Play with the inputs of the first, manual, non-stan model for HMC, and re-run with the same data. What changes do you observe in the trace plots OR posterior distributions?

hmc_sampler <- function(y, mu0, sigma0_sq, n_iter, epsilon, L, mu_start, logsigmasq_start) {
  n <- length(y)
  mu_samples <- numeric(n_iter)
  theta_samples <- numeric(n_iter)
  accept <- logical(n_iter)

  # Initialize
  mu <- mu_start
  theta <- logsigmasq_start

  # Potential energy function
  U <- function(mu, theta) {
    -sum(dnorm(y, mu, sqrt(exp(theta)), log = TRUE)) -
      dnorm(mu, mu0, sqrt(sigma0_sq), log = TRUE) -
      log(dnorm(theta, 0, 1))
  }

  # Gradient of the potential energy function
  grad_U <- function(mu, theta) {
    dU_dmu <- -sum((y - mu) / exp(theta)) + (mu - mu0) / sigma0_sq
    dU_dtheta <- 0.5 * n - 0.5 * sum((y - mu)^2) / exp(theta) + theta

    c(dU_dmu, dU_dtheta)
  }

  for (t in 1:n_iter) {
    # Sample momentum
    p_mu <- rnorm(1)
    p_theta <- rnorm(1)

    # Save current values
    mu_old <- mu
    theta_old <- theta
    p_mu_old <- p_mu
    p_theta_old <- p_theta

    # Perform L leapfrog steps
    for (i in 1:L) {
      p_mu <- p_mu - 0.5 * epsilon * grad_U(mu, theta)[1]
      mu <- mu + epsilon * p_mu

      p_theta <- p_theta - 0.5 * epsilon * grad_U(mu, theta)[2]
      theta <- theta + epsilon * p_theta

      p_mu <- p_mu - 0.5 * epsilon * grad_U(mu, theta)[1]
      p_theta <- p_theta - 0.5 * epsilon * grad_U(mu, theta)[2]
    }

    # Compute the Hamiltonian
    H_old <- U(mu_old, theta_old) + 0.5 * (p_mu_old^2 + p_theta_old^2)
    H_new <- U(mu, theta) + 0.5 * (p_mu^2 + p_theta^2)

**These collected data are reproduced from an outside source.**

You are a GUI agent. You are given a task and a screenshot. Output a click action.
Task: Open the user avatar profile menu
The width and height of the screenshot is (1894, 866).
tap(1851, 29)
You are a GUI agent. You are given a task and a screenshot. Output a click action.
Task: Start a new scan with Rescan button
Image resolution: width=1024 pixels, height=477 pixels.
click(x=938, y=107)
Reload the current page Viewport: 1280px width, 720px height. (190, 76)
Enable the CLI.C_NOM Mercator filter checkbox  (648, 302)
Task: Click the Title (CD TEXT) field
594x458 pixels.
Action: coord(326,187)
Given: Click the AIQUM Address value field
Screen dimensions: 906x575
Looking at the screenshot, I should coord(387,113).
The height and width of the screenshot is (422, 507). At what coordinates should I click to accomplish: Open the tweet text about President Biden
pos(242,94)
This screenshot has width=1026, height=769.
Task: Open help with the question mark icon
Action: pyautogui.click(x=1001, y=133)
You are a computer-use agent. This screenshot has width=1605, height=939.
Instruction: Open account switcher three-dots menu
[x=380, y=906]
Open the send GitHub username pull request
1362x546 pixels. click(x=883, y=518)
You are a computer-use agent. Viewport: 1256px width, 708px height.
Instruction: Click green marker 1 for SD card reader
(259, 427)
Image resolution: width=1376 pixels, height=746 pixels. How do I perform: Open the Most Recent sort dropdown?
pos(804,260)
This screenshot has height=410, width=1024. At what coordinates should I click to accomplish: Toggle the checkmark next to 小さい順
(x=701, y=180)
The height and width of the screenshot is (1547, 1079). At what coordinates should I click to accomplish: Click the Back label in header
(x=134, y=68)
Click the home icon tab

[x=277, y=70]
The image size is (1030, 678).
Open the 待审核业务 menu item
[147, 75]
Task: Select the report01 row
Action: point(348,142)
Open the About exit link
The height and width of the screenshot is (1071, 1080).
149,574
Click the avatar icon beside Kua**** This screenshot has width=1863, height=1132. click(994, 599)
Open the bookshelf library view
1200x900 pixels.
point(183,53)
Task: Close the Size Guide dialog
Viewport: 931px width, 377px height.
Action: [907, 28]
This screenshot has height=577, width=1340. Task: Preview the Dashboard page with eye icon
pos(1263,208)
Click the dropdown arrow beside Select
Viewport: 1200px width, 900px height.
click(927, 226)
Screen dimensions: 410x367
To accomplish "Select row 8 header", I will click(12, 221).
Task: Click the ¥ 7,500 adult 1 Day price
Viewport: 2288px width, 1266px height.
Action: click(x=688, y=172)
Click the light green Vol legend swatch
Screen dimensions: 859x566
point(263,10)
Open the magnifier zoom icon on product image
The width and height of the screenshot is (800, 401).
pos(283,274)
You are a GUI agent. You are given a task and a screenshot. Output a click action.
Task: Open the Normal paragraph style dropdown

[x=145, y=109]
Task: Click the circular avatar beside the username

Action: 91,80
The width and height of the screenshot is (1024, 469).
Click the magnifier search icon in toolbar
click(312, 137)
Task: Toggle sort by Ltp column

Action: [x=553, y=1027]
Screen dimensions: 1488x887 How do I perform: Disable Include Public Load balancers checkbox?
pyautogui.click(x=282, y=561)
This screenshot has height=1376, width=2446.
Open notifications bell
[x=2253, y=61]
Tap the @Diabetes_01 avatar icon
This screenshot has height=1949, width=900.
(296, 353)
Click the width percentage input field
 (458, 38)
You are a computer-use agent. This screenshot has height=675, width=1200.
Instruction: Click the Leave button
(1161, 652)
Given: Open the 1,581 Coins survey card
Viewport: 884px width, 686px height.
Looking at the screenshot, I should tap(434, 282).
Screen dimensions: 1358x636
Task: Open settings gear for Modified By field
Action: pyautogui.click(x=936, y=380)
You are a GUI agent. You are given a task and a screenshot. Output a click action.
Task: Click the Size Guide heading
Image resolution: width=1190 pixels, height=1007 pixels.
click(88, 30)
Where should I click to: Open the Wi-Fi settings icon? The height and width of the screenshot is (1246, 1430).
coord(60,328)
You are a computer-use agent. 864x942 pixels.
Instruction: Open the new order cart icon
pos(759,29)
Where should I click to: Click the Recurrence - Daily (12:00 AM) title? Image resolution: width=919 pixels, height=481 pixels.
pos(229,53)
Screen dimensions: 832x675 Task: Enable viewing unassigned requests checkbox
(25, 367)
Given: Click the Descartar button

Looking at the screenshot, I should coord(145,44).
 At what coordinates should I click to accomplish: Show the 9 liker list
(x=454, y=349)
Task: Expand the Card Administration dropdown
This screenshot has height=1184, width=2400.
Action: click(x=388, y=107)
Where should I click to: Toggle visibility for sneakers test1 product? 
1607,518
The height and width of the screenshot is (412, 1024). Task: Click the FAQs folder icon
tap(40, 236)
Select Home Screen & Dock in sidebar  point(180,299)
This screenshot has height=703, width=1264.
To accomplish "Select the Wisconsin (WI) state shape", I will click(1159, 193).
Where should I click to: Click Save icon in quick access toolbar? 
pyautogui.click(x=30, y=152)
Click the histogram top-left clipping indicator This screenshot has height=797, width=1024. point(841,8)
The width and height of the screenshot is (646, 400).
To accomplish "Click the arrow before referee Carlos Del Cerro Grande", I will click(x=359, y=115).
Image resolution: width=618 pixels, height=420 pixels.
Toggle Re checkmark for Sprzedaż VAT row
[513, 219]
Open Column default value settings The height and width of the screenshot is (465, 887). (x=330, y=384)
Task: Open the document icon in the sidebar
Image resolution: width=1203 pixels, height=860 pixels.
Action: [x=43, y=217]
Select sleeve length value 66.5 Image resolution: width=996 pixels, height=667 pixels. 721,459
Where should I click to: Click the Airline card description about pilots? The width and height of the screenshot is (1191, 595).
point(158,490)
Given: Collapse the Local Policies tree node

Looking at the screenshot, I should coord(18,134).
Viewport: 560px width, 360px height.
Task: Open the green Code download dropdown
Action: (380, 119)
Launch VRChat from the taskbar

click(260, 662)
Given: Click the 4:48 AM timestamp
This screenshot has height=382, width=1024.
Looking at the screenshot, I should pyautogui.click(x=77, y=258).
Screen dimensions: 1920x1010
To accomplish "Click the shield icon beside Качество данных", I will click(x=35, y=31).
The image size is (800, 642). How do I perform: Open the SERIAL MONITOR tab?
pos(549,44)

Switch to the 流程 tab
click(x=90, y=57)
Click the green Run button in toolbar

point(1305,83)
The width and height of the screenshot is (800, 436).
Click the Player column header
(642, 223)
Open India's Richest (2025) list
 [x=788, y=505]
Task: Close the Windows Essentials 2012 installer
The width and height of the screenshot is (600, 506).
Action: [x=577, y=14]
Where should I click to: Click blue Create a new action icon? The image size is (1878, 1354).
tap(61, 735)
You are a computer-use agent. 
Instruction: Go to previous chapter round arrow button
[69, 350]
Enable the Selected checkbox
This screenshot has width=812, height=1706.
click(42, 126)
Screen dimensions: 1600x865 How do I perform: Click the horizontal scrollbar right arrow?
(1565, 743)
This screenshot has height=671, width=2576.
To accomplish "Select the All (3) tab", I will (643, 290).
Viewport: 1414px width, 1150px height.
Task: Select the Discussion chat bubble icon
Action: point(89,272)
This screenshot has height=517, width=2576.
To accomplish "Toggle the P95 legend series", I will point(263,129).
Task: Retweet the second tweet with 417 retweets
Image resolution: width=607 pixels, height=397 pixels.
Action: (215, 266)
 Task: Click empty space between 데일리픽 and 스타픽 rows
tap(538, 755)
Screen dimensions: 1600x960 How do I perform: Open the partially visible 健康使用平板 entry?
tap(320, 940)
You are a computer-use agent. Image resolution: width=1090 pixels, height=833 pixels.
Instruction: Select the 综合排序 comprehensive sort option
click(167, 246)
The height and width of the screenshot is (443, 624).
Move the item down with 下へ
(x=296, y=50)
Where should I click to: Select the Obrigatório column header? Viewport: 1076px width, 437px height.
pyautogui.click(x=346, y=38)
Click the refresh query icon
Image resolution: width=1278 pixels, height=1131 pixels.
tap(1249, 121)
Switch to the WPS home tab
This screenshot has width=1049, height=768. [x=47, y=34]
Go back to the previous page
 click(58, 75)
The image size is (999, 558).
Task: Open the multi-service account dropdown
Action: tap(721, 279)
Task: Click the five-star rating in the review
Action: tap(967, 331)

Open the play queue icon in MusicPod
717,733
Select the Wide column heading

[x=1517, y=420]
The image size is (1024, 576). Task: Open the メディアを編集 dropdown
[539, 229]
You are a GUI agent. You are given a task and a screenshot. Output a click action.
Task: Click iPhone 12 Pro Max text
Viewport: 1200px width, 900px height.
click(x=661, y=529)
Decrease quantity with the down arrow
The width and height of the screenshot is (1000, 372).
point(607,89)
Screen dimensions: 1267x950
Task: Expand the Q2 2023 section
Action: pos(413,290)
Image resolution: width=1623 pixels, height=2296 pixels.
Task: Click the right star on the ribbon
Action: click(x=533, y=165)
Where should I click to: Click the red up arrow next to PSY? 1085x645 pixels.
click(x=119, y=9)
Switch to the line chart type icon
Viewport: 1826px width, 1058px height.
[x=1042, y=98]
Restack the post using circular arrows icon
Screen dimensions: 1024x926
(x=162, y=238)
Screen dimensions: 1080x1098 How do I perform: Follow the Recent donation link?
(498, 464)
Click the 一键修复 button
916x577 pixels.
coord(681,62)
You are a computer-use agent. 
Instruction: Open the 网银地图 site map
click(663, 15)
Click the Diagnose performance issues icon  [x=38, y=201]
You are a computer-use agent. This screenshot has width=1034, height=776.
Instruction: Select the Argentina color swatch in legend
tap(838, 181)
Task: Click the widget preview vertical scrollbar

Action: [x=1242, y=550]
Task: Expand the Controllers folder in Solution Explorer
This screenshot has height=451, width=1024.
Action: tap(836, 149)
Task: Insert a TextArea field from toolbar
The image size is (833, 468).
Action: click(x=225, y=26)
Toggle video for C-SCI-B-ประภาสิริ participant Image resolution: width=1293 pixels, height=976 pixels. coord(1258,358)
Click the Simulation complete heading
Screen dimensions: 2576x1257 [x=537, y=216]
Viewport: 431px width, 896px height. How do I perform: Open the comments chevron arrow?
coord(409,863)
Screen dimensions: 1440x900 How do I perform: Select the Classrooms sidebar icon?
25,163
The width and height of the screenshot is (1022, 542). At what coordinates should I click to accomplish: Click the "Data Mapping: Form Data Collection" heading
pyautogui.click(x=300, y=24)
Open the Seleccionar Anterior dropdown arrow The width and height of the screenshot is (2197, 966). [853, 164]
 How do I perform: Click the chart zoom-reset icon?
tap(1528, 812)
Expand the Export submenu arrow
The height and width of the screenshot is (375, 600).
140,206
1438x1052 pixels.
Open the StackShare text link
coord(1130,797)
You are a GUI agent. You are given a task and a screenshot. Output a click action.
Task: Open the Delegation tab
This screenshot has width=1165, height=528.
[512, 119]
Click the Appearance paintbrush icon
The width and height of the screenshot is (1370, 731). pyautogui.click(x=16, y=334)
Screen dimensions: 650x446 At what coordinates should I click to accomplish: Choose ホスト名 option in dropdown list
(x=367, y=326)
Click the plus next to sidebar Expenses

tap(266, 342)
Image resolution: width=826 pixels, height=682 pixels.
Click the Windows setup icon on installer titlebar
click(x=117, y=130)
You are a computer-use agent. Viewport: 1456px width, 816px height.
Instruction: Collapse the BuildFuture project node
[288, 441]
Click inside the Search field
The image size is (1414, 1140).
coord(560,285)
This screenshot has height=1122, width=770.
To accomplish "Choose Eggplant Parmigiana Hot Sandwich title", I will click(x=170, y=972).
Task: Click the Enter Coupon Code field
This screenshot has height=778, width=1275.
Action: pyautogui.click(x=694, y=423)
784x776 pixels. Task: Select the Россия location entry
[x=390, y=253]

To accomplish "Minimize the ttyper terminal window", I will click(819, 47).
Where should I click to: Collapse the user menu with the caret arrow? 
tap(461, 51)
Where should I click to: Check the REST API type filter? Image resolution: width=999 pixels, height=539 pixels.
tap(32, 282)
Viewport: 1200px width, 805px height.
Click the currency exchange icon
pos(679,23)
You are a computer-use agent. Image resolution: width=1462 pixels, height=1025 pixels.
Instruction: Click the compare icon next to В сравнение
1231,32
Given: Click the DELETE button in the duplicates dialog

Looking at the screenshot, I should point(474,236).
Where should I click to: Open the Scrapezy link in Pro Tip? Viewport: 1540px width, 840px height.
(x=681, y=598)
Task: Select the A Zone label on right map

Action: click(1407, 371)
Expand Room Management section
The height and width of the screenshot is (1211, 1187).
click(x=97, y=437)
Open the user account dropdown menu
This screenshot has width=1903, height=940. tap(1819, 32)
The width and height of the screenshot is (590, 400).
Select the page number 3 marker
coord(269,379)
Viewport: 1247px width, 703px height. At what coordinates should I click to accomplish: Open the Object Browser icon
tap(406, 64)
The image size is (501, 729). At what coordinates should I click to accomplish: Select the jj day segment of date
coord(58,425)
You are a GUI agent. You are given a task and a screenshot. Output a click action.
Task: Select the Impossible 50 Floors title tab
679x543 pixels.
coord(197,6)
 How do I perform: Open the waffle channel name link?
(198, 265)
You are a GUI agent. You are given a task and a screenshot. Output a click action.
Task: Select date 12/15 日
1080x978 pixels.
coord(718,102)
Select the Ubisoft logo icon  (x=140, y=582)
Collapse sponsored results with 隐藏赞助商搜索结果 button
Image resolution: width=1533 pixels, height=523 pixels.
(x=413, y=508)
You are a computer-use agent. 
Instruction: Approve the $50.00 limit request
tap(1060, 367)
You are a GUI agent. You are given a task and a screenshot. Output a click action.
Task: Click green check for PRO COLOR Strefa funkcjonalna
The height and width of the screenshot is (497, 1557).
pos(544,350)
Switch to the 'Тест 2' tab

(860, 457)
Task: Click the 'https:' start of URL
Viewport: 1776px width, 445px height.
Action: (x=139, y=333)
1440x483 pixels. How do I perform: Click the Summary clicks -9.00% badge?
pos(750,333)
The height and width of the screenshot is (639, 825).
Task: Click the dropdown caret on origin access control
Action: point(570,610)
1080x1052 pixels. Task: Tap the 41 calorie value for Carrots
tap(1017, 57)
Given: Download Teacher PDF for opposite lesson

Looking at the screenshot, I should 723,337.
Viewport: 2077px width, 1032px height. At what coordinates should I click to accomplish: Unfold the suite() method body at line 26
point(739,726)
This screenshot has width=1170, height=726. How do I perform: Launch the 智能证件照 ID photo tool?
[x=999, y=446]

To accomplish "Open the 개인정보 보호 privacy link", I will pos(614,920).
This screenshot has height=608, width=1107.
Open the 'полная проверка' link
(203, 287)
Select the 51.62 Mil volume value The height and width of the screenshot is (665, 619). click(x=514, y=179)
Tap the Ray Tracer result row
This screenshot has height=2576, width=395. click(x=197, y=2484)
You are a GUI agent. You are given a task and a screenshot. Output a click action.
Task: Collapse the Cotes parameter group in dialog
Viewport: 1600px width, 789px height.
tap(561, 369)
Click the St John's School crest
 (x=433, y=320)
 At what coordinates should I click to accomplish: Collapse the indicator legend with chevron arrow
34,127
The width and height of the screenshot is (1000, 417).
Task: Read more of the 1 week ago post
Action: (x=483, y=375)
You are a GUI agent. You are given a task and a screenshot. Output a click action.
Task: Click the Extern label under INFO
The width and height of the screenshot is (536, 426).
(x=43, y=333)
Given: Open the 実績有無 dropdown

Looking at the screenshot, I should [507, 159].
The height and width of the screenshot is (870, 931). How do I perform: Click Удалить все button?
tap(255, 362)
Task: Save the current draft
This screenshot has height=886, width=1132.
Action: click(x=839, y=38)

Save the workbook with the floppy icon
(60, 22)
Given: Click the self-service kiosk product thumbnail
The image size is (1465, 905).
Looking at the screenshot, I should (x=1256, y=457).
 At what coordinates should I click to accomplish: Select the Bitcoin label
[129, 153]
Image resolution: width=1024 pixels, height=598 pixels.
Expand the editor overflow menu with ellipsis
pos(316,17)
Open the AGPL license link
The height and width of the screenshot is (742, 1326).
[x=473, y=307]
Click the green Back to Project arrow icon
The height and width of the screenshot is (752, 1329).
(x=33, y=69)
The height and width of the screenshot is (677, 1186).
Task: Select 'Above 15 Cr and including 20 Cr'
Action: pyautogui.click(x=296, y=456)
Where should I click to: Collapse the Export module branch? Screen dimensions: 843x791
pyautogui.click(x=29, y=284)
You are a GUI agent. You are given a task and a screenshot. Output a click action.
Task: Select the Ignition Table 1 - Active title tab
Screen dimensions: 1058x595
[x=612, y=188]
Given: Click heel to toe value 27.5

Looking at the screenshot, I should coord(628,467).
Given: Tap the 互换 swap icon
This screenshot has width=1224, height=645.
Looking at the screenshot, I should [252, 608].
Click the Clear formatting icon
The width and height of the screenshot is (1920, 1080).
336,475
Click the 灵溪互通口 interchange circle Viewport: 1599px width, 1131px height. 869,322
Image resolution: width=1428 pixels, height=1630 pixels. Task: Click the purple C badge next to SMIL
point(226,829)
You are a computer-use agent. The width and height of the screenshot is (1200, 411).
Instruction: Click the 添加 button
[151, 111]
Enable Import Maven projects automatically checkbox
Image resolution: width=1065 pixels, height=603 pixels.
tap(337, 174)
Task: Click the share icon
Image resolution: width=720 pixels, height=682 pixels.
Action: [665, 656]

    # Check for NaN values in Hamiltonian
    if (is.nan(H_old) || is.nan(H_new)) {
      stop("NaN detected in Hamiltonian calculation")
    }

    # Accept or reject the proposal
    if (runif(1) < exp(H_old - H_new)) {
      accept[t] <- TRUE
    } else {
      mu <- mu_old
      theta <- theta_old
      accept[t] <- FALSE
    }

    # Store samples
    mu_samples[t] <- mu
    theta_samples[t] <- theta
  }

  list(mu_samples = mu_samples, theta_samples = theta_samples, accept = accept)
}

set.seed(123)

# True parameters
true_mu <- 5
true_sigma <- 2

# Simulate data
n <- 100
y <- rnorm(n, mean = true_mu, sd = true_sigma)

# Prior parameters
mu0 <- 0
sigma0_sq <- 10^2 # A vague prior

# HMC parameters
n_iter <- 5000
epsilon <- 0.01
L <- 20
mu_start <- 0
logsigmasq_start <- log(1)

# Run the HMC sampler (This is the original sampler we did during the tutorial)
# so the epsilon is 0.01 in this one
set.seed(123)
hmc_results_orig <- hmc_sampler(y, mu0, sigma0_sq, n_iter, epsilon, L, mu_start, logsigmasq_start)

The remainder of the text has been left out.